Ukrywanie się w opuszczonej kabinie było jednym z najgorszych błędów, jakie kiedykolwiek popełniłem

  • Nov 05, 2021
instagram viewer

– Cholera – mruknąłem do siebie.

"W porządku. Nikt inny u mnie nie wie, że tu jesteś.
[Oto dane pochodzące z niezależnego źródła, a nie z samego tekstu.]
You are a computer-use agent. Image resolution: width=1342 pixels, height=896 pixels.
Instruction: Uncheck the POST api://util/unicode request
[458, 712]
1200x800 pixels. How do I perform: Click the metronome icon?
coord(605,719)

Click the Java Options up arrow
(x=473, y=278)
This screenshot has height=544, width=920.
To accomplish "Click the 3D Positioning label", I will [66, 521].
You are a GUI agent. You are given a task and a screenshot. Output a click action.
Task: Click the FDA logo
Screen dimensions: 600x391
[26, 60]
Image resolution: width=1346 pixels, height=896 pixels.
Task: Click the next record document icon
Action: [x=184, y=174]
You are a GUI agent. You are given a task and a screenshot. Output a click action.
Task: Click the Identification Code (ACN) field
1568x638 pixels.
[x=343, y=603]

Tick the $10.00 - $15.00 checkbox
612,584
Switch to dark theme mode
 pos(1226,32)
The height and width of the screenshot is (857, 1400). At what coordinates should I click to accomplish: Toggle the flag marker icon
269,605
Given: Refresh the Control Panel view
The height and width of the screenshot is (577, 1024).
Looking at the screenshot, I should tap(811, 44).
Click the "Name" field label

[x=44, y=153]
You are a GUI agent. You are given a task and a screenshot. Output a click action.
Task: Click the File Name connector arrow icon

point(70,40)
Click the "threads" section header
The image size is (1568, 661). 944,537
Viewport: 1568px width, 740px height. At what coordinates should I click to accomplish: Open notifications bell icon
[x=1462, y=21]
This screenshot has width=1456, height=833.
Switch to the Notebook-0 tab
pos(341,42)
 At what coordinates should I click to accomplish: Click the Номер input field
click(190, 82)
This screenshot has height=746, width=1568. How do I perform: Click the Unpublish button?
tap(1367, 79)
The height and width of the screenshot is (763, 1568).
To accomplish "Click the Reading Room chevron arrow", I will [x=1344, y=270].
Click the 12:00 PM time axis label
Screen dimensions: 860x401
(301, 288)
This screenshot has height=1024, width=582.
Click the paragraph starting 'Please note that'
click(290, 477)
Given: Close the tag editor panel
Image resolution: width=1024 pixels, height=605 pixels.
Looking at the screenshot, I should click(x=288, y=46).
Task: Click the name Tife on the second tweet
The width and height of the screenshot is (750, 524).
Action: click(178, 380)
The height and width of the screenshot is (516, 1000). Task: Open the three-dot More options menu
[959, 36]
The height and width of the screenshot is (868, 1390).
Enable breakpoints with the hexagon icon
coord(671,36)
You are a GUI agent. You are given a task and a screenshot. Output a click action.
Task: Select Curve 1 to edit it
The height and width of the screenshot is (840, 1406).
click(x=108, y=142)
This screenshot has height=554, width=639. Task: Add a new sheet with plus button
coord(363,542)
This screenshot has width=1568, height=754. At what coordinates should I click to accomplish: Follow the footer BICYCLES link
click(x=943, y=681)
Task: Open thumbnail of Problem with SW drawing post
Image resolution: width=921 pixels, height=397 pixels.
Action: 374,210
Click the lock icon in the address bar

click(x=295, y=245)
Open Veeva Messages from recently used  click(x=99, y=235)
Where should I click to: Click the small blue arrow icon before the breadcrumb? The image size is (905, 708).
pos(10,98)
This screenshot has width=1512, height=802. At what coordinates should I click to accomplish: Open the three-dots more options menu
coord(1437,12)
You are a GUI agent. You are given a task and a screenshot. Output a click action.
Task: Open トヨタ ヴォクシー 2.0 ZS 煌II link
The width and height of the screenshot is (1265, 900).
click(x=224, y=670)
Jo kontynuowała, dopóki najwyraźniej nie znalazła w torebce tego, czego potrzebowała. Mała strzykawka, zapalniczka i łyżka.

"Pozwoli pan?"

Zrobiłam to, ale tylko skinęłam głową, żebym mogła wydobyć z niej więcej informacji.

"Z kim mieszkasz?"

„Mamy rosnący opp w lesie, kilku innych facetów, z którymi prawdopodobnie nie chcesz się krzyżować, ale nie martw się, nie oglądają wiadomości ani nic takiego i nie sprawdzają tych kamer, tylko ja ”.

Patrzyłem, jak podgrzewa heroinę, zbiera ją strzykawką, a potem odwraca się, gdy wbija igłę w żyłę popiołu.

– Chcę ci jednak pomóc – ciągnęła. — Może zabierze cię stąd, gdzieś daleko. Nie możesz tu zostać na zawsze.

Zaczęła kończyć ostatnie zdanie. Oczy przewróciły się do tyłu jej głowy i opadła z powrotem na moje łóżko, aż leżała na plecach.

– Nie, nie, nie – błagałam.

Ale bez powodzenia, Jo leżała zmarznięta na moim łóżku, a przez małe okno za nią widziałem, że słońce zaczyna wschodzić.